[Source data]

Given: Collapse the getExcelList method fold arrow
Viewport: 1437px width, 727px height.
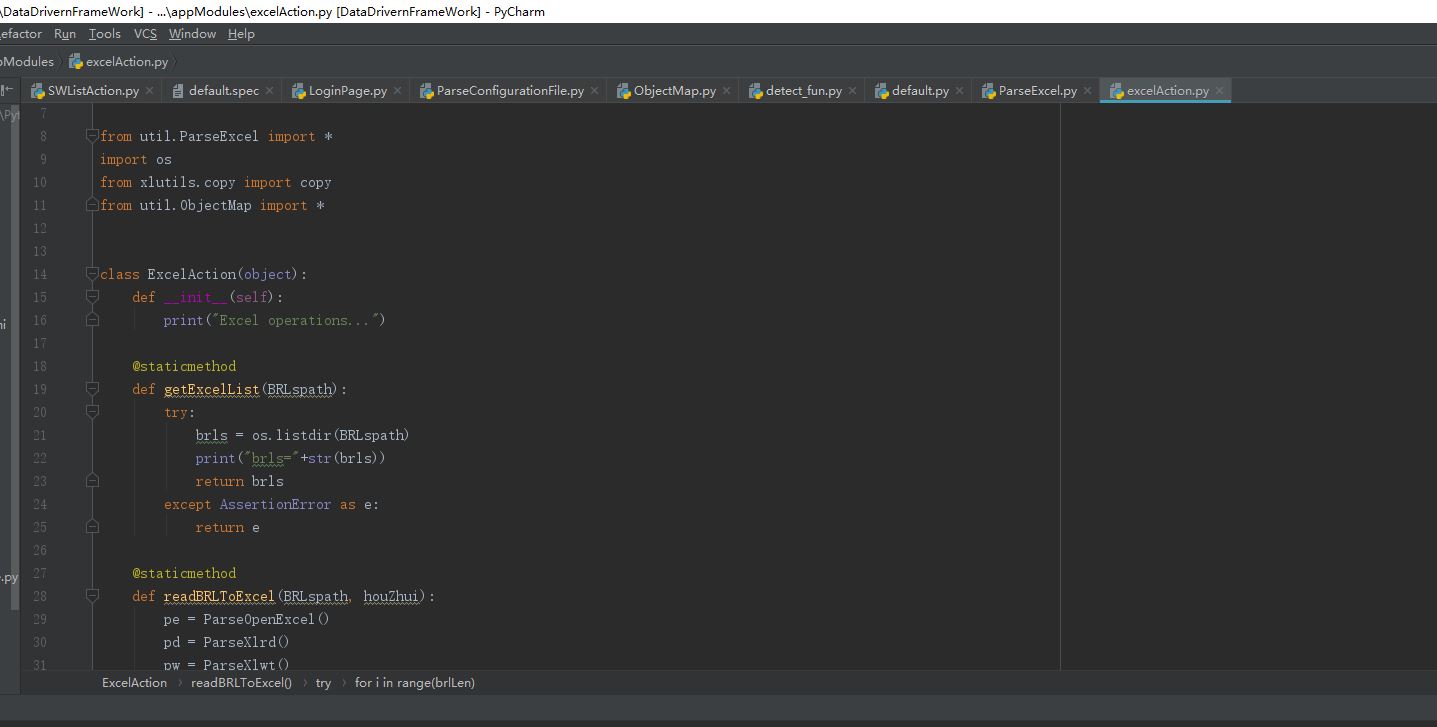Looking at the screenshot, I should pyautogui.click(x=92, y=389).
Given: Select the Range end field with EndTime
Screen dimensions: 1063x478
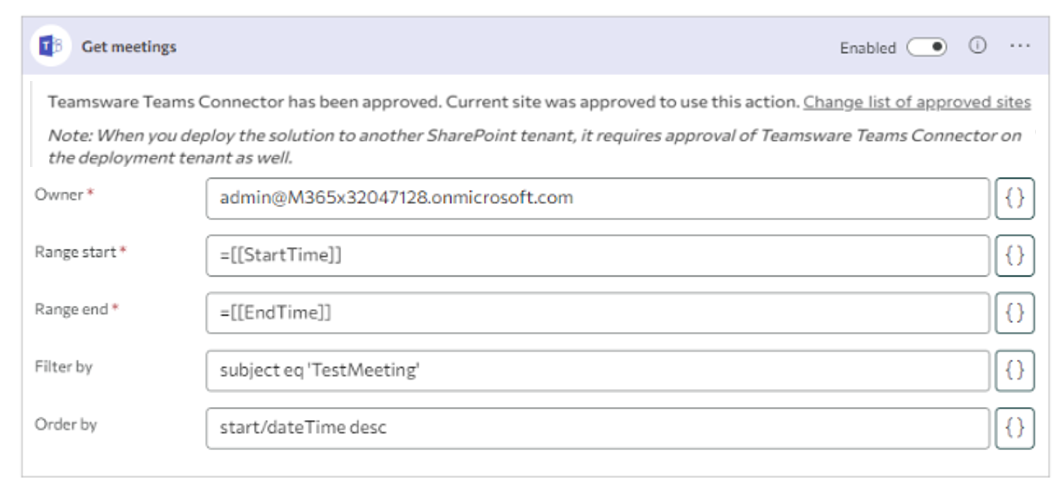Looking at the screenshot, I should click(x=598, y=313).
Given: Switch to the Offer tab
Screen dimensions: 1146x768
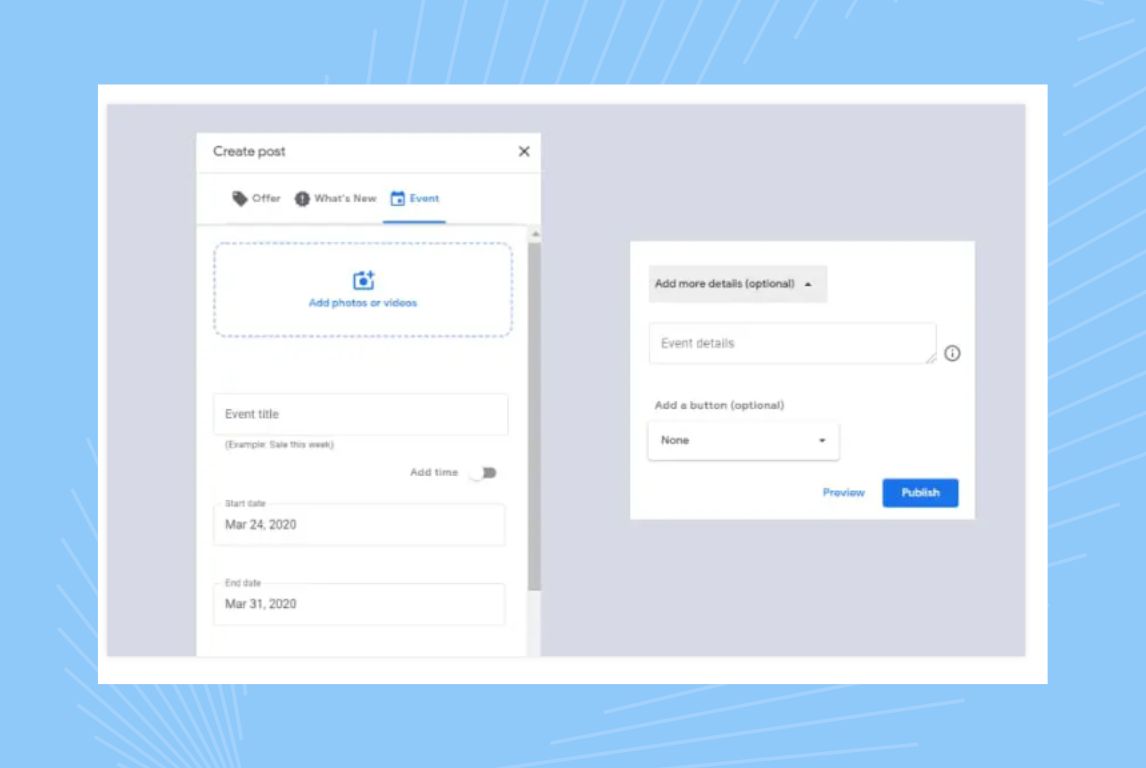Looking at the screenshot, I should click(x=258, y=198).
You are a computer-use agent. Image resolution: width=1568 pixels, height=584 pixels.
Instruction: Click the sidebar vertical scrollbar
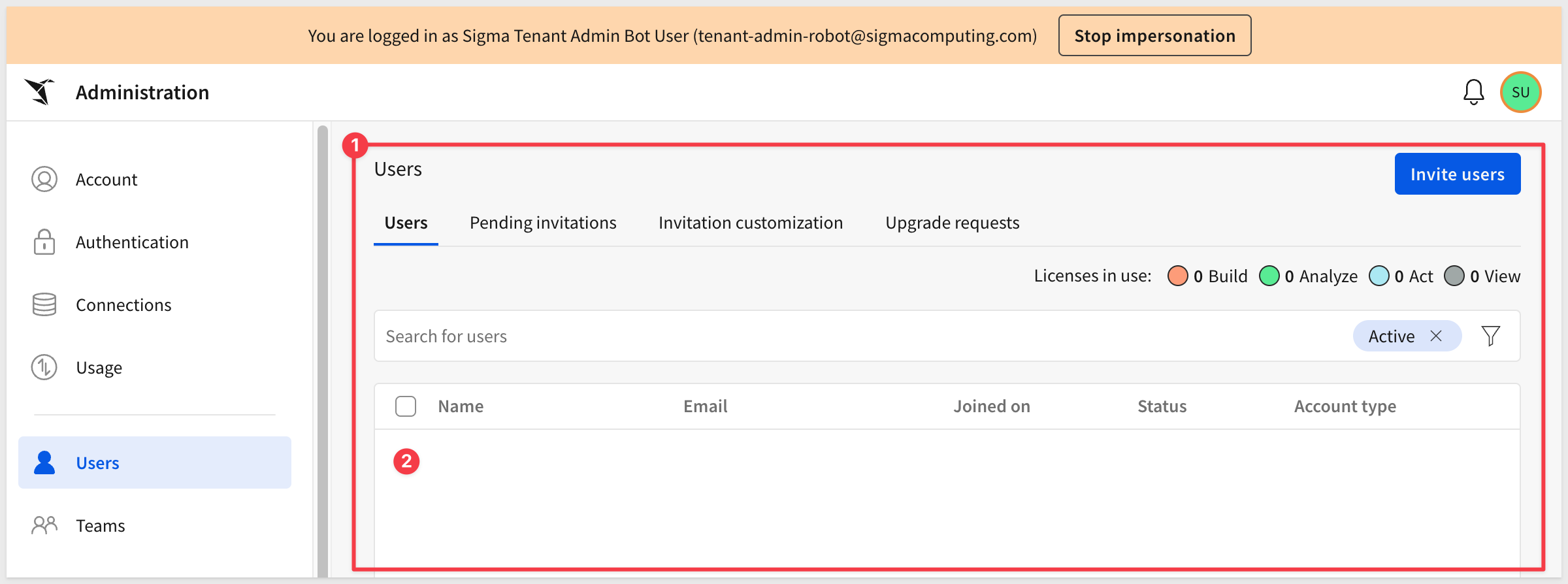[322, 353]
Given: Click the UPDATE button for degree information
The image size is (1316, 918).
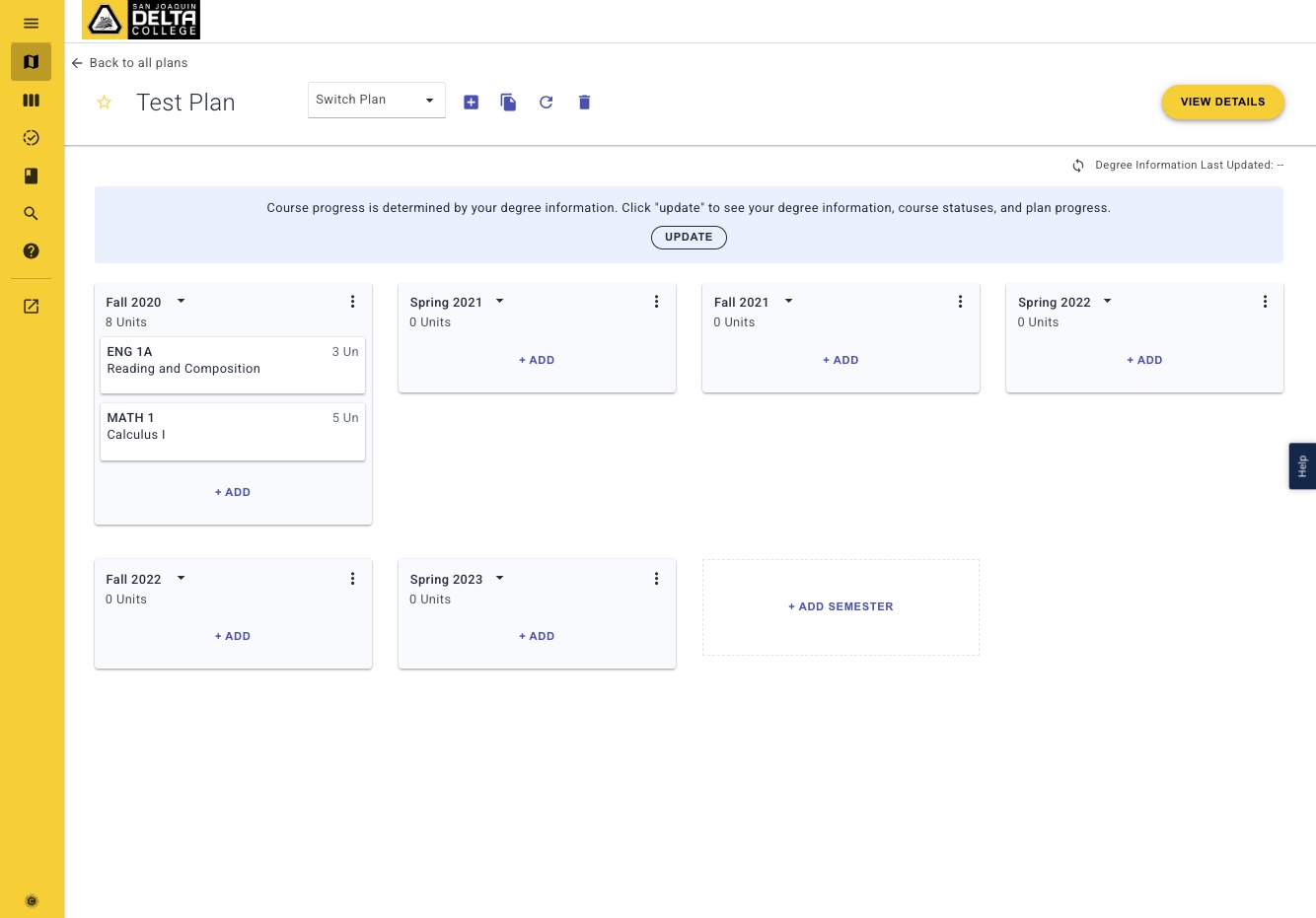Looking at the screenshot, I should point(689,237).
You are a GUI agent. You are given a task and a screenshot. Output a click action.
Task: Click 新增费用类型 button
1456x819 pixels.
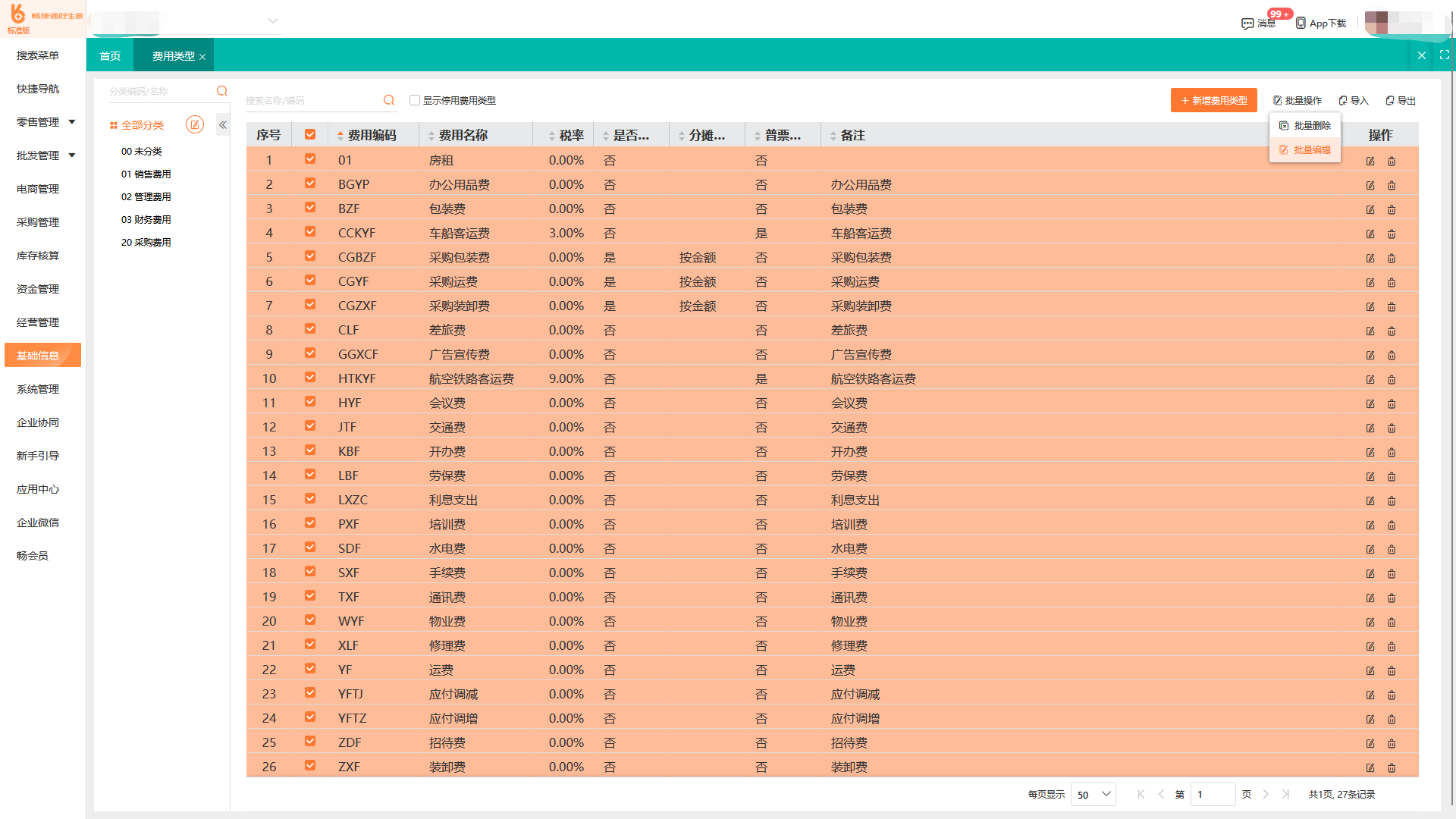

◆ Work instructions
Every line from the one that holds "The image size is (1316, 918)." to the last line of the records above goes into the answer, exactly as written; nothing else does, and no picture does either.

◆ Result of this task
The image size is (1316, 918).
Looking at the screenshot, I should point(689,237).
You are a GUI agent. You are given a task and a screenshot. Output a click action.
Task: Click 新增费用类型 button
1456x819 pixels.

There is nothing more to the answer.